Bienvenu chez les frontaliers

Il a dû tout aussi rapidement se mettre dans la peau de frontalier. Originaire et vivant à Metz, il a sa ration quotidienne de galères dans les transports : les trains bondés, quand ils roulent… Les pannes de trains de fret, les affichages erronés, les bus de substitution…

Sur les réseaux sociaux il s’est abonné à toutes les app’ qu’on se doit d’avoir en tant que frontalier, si on veut se tenir au courant en temps quasi réel sur les bouchons et les conditions de transports, tout en essayant de palier aux communications inexistantes ou vagues des SNCF, SNCB et autres CFL.
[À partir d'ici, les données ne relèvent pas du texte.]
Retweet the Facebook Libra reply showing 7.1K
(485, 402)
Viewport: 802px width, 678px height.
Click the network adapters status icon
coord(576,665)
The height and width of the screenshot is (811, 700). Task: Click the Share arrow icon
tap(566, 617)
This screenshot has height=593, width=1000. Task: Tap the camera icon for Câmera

Frontalier, il l’était déjà, indirectement par son père; fonctionnaire européen, ce dernier a testé pendant plusieurs dizaines d’années la libre circulation des personnes et des biens, avant de jeter l’éponge et de venir s’installer au Luxembourg, plus près de son bureau au Kirchberg.

De bon coeur et à fond

Sylvain travaille, lui, non loin de la gare, à Luxembourg-Ville. Son titre ? Commercial B2B. Pour celles et ceux qui ne sont pas familiers avec l’informatique et les nouvelles technologies, B2B (ou Business to Business) décrit, comme son nom l’indique, une relation commerciale clients/fournisseurs, une collaboration entre entreprises via des services Web et Internet notamment.

Concrètement, la start-up dans laquelle il officie, a lancé un site de services et d’annonces dédiés au secteur immobilier. La plateforme est opérationnelle depuis mai. Son objectif à Sylvain : vendre les services offerts par cette dernière, et convaincre les annonceurs publicitaires et immobiliers de s’y abonner.
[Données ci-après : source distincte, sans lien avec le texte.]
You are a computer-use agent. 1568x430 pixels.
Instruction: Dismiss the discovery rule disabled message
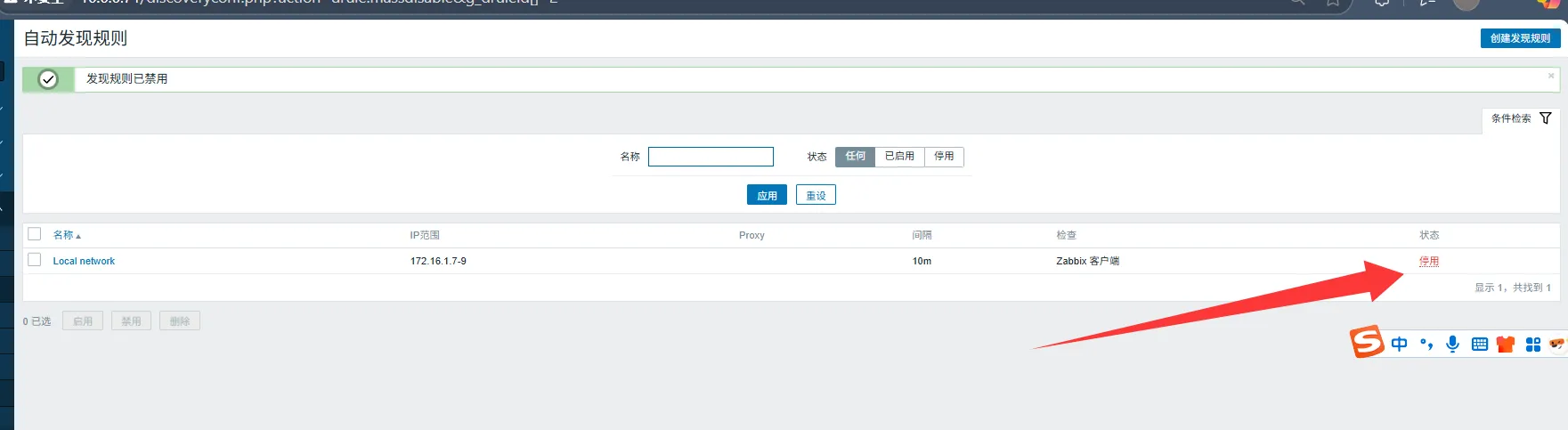point(1550,76)
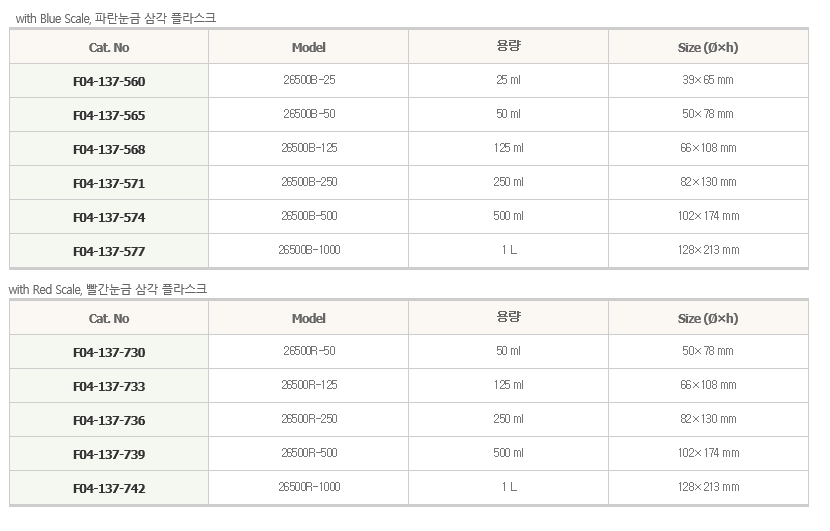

Comme il a du bagout et la foi, la mission lui plaît ; il s’y lance donc de bon cœur et à fond. Les premiers contacts sont avant tout téléphoniques et électroniques. Sa stratégie, telle qu’il l’a apprise durant ses études, est des plus classiques : amorcer un premier contact, présenter le portail, et dans la foulée, proposer au prospect un mois de connexion gratuite : avec la possibilité d’accéder aux services et aux fonctionnalités proposés, et de publier gratuitement des annonces.
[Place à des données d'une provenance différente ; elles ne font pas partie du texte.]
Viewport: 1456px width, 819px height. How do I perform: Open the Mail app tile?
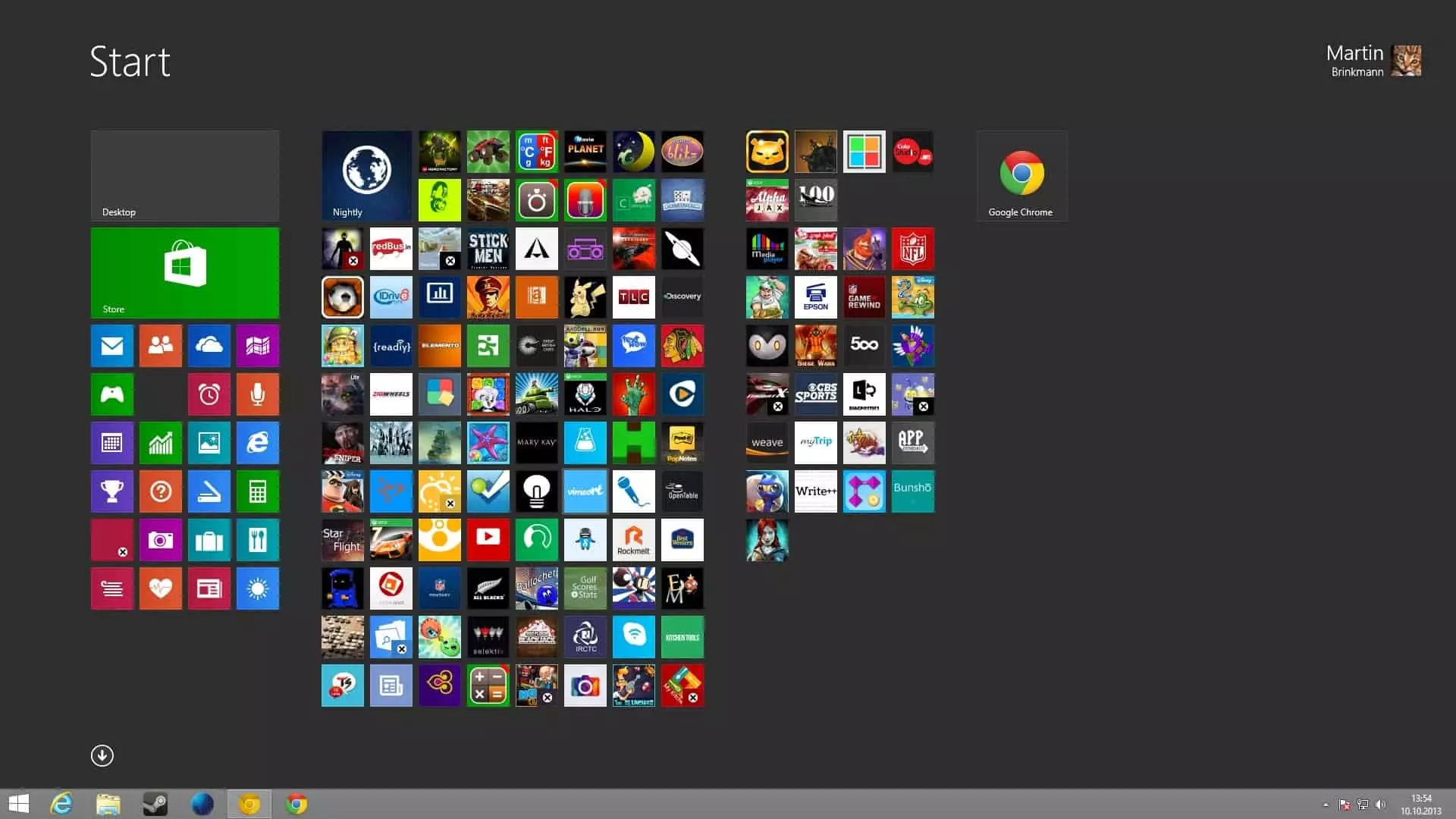pos(112,345)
“Je suis avant tout un inconnu”

Une fois les 30 jours de services gratuits écoulés, il reprend alors contact avec le client, pour faire avec lui un bilan et essayer de lui vendre le produit. “Il faut essayer de proposer aux clients tout ce qu’ils recherchent, de leur vendre le produit. Ce n’est pas toujours facile, car à mon âge on n’est pas toujours crédible, ni vraiment pris au sérieux,” regrette-t-il.

Pour eux, je suis avant tout un inconnu, je dois tout d’abord gagner leur confiance. Aussi, j’essaie d’être chaleureux et avenant.

Clients pas cools

En trois mois, il compte déjà quelques expériences au contact direct avec les clients.

Et des situations qui n’ont pas toujours été des plus agréables. Comme lors de son premier rendez-vous commercial : sans voiture, il se rend chez le client, en train et en bus : une heure de trajet depuis son bureau. Quand il arrive enfin à destination, il apprend que la personne qu’il devait rencontrer est tout bonnement absente : elle avait oublié le rendez-vous et notre Sylvain.

“J’en n’ai rien à foutre ! OK ?”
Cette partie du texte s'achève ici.